Richard Matheson – Io sono leggenda

Che succede quando l’Altro siamo noi? Quando la prospettiva si capovolge, e scopriamo che non c’è solo il nostro mondo, e anzi che il nostro mondo è quello da archiviare? “Io sono leggenda”, recita il titolo di questo splendido romanzo di Richard Matheson (1954), e l’espressione è riferita al protagonista, Robert Neville: è lui che presto passerà alla storia. Perché il mondo, quello che conosciamo, non esiste più. Robert è l’unico uomo sopravvissuto: tutti gli altri, una terribile pestilenza li ha trasformati in vampiri.

Siamo nel 1976. Robert vive asserragliato in casa, le porte sbarrate, circondato da spicchi d’aglio: di notte, urla terribili dall’esterno testimoniano la vitalità della nuova specie. L’alcool e i ricordi (della moglie, sepolta e poi “ritornata”, della figlia, bruciata su un rogo) non sono a Robert di alcun conforto. Di giorno, però, è lui ad uscire allo scoperto: si sposta per la città uccidendo quanti più mostri riesce a trovare. Matheson, insomma, inscena una lotta per la sopravvivenza, costruisce un apologo sulla diversità che rifiuta l’antropocentrismo e lo mette radicalmente in discussione: scomparso l’uomo, non scompare il mondo, ma un mondo.

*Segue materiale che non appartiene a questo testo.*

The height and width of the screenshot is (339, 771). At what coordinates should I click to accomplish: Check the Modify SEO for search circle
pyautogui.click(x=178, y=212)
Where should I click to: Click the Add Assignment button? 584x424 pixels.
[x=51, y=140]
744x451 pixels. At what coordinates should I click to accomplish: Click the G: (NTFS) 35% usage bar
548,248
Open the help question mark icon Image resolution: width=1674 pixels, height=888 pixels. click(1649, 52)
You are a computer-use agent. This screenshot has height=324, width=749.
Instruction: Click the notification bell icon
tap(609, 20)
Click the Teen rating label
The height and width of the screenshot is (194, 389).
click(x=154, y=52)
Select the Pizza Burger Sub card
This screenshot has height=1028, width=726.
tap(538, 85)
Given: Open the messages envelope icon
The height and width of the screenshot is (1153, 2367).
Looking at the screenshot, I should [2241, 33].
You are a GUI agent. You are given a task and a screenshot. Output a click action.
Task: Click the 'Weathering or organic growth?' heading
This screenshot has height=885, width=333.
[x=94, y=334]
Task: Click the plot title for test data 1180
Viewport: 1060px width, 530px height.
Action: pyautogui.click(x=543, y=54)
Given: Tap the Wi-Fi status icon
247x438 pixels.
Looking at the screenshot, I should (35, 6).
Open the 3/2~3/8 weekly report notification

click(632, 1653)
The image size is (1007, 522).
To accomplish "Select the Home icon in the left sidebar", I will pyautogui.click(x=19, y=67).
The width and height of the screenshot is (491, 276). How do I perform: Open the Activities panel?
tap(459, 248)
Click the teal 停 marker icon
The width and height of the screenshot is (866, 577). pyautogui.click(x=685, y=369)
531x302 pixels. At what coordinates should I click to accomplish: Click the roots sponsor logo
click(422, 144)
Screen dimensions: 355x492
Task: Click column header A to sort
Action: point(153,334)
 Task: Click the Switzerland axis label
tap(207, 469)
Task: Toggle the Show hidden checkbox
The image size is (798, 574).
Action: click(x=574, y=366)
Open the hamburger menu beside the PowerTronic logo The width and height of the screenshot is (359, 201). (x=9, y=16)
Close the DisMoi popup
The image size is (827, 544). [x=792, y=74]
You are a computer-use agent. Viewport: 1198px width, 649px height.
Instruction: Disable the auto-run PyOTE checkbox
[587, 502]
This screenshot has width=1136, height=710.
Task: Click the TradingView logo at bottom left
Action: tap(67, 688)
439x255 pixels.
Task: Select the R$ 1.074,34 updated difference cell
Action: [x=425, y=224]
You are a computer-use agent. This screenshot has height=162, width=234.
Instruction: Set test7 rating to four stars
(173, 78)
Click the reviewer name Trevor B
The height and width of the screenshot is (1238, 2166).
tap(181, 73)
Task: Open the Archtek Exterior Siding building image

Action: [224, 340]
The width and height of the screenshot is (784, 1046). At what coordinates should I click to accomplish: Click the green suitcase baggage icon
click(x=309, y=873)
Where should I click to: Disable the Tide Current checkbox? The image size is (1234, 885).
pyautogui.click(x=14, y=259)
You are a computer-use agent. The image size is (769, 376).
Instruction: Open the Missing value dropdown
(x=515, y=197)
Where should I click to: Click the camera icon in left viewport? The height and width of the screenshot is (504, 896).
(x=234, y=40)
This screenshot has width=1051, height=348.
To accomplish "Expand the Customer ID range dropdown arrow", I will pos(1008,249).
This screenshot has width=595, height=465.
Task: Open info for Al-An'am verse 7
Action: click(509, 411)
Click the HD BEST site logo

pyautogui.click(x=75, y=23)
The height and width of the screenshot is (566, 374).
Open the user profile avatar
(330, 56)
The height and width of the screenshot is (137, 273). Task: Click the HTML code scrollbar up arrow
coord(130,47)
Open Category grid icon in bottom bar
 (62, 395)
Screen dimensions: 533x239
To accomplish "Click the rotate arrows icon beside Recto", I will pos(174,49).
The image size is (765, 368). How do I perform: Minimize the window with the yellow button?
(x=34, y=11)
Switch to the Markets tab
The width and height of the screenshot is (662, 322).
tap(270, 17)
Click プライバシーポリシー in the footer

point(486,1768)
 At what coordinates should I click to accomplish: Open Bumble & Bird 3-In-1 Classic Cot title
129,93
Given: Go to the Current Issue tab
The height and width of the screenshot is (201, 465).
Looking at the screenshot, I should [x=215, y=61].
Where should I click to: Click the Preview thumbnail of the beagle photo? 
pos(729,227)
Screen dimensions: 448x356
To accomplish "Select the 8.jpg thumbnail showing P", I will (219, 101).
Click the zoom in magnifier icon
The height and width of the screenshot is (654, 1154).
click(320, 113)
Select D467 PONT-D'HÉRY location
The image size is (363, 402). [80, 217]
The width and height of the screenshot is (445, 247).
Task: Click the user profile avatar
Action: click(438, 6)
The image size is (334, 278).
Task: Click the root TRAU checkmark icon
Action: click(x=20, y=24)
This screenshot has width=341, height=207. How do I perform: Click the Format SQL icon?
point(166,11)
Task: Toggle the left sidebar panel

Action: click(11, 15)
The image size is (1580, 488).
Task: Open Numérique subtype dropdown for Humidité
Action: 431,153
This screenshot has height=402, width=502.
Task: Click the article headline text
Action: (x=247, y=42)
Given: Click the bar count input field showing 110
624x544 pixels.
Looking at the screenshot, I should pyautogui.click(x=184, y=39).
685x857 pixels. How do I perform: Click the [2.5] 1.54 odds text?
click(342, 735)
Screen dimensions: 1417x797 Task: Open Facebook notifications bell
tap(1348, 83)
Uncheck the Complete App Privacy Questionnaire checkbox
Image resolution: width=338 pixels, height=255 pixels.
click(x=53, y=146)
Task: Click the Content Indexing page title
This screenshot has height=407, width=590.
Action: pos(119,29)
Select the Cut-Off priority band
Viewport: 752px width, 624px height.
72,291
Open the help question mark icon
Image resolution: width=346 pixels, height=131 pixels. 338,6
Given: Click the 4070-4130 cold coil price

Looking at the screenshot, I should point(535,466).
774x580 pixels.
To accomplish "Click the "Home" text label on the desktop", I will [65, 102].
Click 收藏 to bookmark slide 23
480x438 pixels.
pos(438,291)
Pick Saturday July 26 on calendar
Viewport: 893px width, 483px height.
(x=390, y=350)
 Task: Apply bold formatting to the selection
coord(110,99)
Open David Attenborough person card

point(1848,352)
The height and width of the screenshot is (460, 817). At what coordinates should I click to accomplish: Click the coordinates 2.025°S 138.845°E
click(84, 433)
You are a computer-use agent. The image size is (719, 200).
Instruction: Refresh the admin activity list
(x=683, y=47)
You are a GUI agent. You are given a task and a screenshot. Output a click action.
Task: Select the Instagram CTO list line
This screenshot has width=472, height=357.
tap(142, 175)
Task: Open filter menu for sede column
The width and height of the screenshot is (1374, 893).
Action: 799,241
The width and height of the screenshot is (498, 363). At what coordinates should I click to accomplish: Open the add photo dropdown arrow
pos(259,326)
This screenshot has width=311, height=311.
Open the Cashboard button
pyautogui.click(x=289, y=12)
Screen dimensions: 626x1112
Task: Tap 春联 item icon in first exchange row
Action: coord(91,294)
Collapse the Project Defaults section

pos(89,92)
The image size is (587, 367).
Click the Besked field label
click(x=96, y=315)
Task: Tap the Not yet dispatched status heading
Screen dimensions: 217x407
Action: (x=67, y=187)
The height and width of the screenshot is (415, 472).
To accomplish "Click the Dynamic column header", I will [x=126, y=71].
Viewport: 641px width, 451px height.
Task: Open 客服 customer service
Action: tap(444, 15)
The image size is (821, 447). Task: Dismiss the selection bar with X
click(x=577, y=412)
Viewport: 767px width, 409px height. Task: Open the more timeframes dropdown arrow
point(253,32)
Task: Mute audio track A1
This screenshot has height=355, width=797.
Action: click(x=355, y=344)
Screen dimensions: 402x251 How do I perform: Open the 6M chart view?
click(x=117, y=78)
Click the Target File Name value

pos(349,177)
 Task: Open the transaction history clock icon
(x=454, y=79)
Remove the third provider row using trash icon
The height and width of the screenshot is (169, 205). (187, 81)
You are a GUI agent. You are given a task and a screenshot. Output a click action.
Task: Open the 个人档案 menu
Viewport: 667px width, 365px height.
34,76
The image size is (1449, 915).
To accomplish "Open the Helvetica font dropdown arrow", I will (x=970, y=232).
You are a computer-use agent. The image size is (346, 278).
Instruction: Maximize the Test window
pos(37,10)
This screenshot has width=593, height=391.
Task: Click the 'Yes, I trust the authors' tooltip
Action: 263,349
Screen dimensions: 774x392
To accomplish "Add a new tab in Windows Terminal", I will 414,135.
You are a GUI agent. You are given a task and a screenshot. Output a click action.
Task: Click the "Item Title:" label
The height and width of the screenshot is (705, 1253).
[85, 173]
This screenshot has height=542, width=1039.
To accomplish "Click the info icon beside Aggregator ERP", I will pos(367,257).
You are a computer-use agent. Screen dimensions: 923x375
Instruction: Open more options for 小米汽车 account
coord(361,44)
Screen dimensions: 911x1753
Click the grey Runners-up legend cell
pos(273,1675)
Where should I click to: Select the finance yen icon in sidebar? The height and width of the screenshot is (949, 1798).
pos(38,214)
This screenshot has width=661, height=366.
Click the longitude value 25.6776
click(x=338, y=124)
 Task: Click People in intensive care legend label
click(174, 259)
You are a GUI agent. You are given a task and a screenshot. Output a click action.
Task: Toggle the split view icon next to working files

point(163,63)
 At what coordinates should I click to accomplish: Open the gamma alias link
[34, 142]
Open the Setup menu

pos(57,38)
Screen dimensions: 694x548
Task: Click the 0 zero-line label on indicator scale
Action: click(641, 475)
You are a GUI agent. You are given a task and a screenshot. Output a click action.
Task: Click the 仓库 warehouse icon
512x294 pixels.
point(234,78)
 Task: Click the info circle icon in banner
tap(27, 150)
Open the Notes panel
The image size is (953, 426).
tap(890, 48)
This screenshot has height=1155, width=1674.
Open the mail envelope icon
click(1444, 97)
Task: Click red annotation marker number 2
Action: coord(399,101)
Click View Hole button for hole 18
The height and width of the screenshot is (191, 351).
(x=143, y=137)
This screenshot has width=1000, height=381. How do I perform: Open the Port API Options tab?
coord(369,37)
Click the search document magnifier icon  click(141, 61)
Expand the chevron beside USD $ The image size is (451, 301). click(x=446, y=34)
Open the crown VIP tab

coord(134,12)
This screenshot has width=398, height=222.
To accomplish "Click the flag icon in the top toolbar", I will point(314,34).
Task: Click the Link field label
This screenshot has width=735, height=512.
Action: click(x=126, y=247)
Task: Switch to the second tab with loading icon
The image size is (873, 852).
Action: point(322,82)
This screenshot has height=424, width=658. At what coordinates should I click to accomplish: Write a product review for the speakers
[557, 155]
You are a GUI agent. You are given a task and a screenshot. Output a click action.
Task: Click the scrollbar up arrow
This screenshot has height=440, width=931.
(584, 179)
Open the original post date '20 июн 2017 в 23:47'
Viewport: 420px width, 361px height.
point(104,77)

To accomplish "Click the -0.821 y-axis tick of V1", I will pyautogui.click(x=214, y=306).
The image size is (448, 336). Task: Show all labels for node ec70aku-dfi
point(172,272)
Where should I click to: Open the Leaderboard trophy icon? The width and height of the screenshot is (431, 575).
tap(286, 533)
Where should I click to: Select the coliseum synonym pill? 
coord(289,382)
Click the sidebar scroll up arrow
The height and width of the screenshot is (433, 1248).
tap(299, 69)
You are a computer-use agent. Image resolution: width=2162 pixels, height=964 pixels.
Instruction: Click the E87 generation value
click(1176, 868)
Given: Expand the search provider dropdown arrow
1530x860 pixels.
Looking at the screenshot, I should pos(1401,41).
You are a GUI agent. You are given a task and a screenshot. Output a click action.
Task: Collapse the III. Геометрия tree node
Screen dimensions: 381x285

Il futuro è di un’altra specie: Robert, relitto della vecchia genia, è destinato al mito, alla leggenda appunto.

Tutto Io sono leggenda è costruito intorno a questa lenta presa di coscienza. Neville, il cui sangue è immune dal virus, lentamente si rassegna ad essere “passato”, lui e tutta la società che rappresenta. C’è un nuovo ordine ora, una nuova biologia che impone un sistema di regole diverso, con un governo, una polizia, una giustizia. Catturato, la sentenza per Neville è la morte: necessaria non tanto perché ha massacrato altri vampiri, ma perché quello che calpesta ormai non è più il suo mondo. E così Matheson affronta un altro tema: quello dello sterminio come premessa per l’instaurarsi di una nuova civiltà. Del resto, l’epidemia che ha prodotto la scomparsa del genere umano è stata causata da una guerra batteriologica: vivere insieme, in pace, dunque, è impossibile. La violenza, il germe (umano) dal quale sembra impossibile disfarsi.